Especially regarding the last point: couldn’t we argue holding bitcoin vs stablechannels is a special case of sovereignty? I.e. taking responsibility for volatility instead of outsourcing to a counter party?

🎯

It’s a bet on inflation and money printing surely, but volatility will kill.

Stable channels aren't about downside protection, they're about convenience. If you want to save in fiat, there are far better ways of doing it than putting funds in lightning. Having fiat in lightning is so you can spend over lighting without (or, while minimising) a) having to think about exchange rates; b) having to calculate/pay capital gains tax as a result of making purchases. If you don't mind doing those things, stick with btc channels. If you do find those things a pita, having a modest fiat balance in lightning, at the cost of not getting the benefit of btc rising on that balance, and the risk of losing fiat value if btc falls too far is probably worthwhile.

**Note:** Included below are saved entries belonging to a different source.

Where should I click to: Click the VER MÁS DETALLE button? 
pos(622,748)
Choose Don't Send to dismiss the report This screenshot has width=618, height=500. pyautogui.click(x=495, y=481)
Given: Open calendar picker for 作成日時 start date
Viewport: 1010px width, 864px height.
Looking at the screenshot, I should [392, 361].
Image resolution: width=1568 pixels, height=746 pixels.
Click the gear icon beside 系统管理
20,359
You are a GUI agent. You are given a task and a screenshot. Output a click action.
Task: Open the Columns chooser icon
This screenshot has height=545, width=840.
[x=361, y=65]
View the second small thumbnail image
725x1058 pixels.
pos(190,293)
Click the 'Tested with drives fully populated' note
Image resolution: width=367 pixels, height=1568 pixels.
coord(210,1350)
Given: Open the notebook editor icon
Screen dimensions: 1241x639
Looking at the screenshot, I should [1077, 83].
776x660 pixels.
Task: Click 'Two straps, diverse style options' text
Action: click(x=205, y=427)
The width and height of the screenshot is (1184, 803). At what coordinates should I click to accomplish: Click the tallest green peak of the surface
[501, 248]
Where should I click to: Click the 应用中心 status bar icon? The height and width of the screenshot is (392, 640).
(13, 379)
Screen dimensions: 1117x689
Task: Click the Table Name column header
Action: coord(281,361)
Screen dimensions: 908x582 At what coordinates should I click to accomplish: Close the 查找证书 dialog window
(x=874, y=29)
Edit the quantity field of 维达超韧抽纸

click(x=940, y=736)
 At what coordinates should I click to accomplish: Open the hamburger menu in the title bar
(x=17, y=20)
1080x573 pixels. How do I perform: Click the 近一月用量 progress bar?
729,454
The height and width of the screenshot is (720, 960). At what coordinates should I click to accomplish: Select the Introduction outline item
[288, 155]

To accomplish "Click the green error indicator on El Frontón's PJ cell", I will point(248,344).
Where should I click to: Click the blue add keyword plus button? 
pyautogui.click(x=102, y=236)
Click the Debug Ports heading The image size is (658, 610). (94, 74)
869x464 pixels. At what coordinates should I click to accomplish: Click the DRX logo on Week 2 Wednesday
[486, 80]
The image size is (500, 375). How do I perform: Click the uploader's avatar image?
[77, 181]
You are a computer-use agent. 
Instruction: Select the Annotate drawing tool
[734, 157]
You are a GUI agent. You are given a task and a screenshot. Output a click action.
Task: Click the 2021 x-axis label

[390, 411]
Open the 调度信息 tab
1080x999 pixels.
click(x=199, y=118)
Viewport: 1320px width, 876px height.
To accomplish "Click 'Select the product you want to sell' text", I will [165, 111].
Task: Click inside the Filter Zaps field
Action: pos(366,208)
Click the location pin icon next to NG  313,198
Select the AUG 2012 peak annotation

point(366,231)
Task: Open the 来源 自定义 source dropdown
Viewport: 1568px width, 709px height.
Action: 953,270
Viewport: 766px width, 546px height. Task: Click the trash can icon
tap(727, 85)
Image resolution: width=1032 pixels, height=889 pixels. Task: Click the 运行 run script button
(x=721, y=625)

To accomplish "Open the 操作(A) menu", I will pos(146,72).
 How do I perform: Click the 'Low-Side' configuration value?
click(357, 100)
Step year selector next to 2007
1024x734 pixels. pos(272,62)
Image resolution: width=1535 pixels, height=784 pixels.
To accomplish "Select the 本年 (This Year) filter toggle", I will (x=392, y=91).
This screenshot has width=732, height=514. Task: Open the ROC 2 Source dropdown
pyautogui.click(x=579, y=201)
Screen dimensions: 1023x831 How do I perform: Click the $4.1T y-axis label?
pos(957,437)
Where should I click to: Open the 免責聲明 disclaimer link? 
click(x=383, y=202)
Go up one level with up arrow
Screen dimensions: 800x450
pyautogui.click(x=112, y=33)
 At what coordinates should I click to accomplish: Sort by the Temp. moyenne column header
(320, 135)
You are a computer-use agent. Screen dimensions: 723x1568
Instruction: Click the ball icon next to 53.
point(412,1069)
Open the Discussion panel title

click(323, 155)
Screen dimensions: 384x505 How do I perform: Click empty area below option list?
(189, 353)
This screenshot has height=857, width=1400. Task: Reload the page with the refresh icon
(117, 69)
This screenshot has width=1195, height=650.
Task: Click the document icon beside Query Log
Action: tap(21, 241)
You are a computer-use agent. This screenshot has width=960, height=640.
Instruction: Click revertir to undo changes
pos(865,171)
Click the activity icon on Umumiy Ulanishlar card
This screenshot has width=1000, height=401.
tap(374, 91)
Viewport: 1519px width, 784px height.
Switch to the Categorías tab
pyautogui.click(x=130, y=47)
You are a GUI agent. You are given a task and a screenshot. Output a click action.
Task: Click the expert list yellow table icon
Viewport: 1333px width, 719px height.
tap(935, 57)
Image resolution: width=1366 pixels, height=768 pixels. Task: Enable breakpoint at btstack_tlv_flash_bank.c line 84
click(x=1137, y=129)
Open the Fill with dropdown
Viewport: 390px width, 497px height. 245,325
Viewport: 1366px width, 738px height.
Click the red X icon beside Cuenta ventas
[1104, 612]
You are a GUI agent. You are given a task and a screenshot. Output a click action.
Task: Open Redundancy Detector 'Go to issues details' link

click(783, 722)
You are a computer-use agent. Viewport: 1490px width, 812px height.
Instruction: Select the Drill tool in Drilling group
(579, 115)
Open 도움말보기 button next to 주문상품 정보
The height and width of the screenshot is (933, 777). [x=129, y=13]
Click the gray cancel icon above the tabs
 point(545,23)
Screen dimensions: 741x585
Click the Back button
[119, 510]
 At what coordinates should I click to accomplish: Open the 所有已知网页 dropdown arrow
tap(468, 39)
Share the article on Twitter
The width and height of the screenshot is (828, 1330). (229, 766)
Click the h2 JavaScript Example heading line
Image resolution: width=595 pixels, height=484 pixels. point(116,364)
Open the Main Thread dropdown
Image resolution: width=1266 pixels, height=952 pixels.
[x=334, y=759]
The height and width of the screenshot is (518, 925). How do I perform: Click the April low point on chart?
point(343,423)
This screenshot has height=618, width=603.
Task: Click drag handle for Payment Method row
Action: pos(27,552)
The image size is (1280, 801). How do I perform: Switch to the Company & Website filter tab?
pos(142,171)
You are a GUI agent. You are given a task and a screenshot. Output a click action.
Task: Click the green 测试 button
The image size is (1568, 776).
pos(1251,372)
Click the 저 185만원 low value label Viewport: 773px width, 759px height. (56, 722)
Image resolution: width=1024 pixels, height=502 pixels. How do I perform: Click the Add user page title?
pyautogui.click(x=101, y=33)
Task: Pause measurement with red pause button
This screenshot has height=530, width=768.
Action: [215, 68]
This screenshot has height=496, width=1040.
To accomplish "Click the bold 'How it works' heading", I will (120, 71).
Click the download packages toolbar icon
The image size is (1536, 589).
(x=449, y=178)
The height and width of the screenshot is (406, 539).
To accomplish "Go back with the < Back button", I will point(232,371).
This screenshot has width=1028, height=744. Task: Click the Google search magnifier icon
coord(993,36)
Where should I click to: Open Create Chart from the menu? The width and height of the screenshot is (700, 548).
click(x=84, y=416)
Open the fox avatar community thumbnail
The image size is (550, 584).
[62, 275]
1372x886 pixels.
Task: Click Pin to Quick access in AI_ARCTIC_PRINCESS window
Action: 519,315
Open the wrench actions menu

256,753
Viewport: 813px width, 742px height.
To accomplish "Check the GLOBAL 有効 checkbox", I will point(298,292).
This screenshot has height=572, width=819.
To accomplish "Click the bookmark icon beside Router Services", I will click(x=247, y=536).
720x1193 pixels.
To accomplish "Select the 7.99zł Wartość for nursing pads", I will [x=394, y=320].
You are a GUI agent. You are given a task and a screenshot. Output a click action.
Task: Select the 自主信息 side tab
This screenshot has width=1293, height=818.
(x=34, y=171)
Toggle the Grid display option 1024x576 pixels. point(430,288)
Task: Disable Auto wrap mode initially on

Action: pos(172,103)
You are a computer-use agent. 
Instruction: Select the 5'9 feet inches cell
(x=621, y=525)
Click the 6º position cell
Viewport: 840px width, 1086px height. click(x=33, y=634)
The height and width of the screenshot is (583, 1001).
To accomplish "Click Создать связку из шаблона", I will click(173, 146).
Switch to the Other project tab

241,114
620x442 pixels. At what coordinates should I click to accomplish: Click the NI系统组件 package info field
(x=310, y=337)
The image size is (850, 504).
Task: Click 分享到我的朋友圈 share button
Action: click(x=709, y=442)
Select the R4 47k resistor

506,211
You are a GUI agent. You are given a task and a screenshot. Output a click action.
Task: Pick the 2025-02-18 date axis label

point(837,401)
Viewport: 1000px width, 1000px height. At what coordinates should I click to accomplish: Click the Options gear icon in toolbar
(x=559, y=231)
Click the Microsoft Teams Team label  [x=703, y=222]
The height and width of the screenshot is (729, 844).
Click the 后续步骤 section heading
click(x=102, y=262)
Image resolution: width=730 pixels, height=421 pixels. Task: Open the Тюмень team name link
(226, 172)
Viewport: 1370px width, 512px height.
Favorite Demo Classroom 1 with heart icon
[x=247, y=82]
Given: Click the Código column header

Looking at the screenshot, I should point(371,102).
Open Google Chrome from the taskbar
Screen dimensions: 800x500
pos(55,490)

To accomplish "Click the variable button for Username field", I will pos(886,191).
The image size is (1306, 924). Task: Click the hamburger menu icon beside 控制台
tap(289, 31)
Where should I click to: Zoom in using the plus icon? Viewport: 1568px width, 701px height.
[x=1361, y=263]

If you hit the downside limit on a fiat channel, your customers don't leave broke, they leave with the btc balance of the channel, ie they "bought the dip". Even if they didn't end up buying the absolute bottom, that's historically still had a good outcome in the long term.

Stable channels were promoted as things for those who couldn't afford downward volatility.

And it's absolutely not like "buy the dip", that doesn't make any sense.